● Goal of the exercise:
Keeping each line exactly as it is, output all of the records.

Stored records:
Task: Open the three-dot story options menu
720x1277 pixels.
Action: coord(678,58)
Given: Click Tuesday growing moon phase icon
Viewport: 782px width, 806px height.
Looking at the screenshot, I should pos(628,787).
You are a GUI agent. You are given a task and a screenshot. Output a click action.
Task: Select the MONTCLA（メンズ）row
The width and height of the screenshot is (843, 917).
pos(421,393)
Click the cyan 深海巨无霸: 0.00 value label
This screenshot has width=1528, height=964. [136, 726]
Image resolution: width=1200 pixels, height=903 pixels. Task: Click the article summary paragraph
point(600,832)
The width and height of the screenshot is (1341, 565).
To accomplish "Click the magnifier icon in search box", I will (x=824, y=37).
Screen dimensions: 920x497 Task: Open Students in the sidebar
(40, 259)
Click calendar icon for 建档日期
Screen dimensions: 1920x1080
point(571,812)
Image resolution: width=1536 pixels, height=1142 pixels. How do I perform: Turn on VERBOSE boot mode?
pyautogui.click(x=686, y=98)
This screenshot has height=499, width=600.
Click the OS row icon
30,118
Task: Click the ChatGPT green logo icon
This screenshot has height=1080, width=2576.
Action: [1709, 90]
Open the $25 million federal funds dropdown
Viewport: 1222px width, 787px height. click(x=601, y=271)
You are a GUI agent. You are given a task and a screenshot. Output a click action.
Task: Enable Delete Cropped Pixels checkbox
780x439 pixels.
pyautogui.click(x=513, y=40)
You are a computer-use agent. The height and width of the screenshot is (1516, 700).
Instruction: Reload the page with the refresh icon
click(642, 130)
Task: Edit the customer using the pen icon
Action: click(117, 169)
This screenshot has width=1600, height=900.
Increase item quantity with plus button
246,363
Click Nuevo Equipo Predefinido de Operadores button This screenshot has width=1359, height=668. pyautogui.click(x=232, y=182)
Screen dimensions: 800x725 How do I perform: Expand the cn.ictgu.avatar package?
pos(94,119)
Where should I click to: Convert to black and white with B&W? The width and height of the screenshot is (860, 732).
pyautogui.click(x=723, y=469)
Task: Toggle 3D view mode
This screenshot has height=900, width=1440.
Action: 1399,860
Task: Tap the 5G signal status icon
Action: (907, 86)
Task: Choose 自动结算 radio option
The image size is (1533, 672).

● Response box:
Task: Open the three-dot story options menu
720x1277 pixels.
Action: coord(678,58)
Given: Click Tuesday growing moon phase icon
Viewport: 782px width, 806px height.
Looking at the screenshot, I should pos(628,787).
You are a GUI agent. You are given a task and a screenshot. Output a click action.
Task: Select the MONTCLA（メンズ）row
The width and height of the screenshot is (843, 917).
pos(421,393)
Click the cyan 深海巨无霸: 0.00 value label
This screenshot has width=1528, height=964. [136, 726]
Image resolution: width=1200 pixels, height=903 pixels. Task: Click the article summary paragraph
point(600,832)
The width and height of the screenshot is (1341, 565).
To accomplish "Click the magnifier icon in search box", I will (x=824, y=37).
Screen dimensions: 920x497 Task: Open Students in the sidebar
(40, 259)
Click calendar icon for 建档日期
Screen dimensions: 1920x1080
point(571,812)
Image resolution: width=1536 pixels, height=1142 pixels. How do I perform: Turn on VERBOSE boot mode?
pyautogui.click(x=686, y=98)
This screenshot has height=499, width=600.
Click the OS row icon
30,118
Task: Click the ChatGPT green logo icon
This screenshot has height=1080, width=2576.
Action: [1709, 90]
Open the $25 million federal funds dropdown
Viewport: 1222px width, 787px height. click(x=601, y=271)
You are a GUI agent. You are given a task and a screenshot. Output a click action.
Task: Enable Delete Cropped Pixels checkbox
780x439 pixels.
pyautogui.click(x=513, y=40)
You are a computer-use agent. The height and width of the screenshot is (1516, 700).
Instruction: Reload the page with the refresh icon
click(642, 130)
Task: Edit the customer using the pen icon
Action: click(117, 169)
This screenshot has width=1600, height=900.
Increase item quantity with plus button
246,363
Click Nuevo Equipo Predefinido de Operadores button This screenshot has width=1359, height=668. pyautogui.click(x=232, y=182)
Screen dimensions: 800x725 How do I perform: Expand the cn.ictgu.avatar package?
pos(94,119)
Where should I click to: Convert to black and white with B&W? The width and height of the screenshot is (860, 732).
pyautogui.click(x=723, y=469)
Task: Toggle 3D view mode
This screenshot has height=900, width=1440.
Action: 1399,860
Task: Tap the 5G signal status icon
Action: (907, 86)
Task: Choose 自动结算 radio option
The image size is (1533, 672).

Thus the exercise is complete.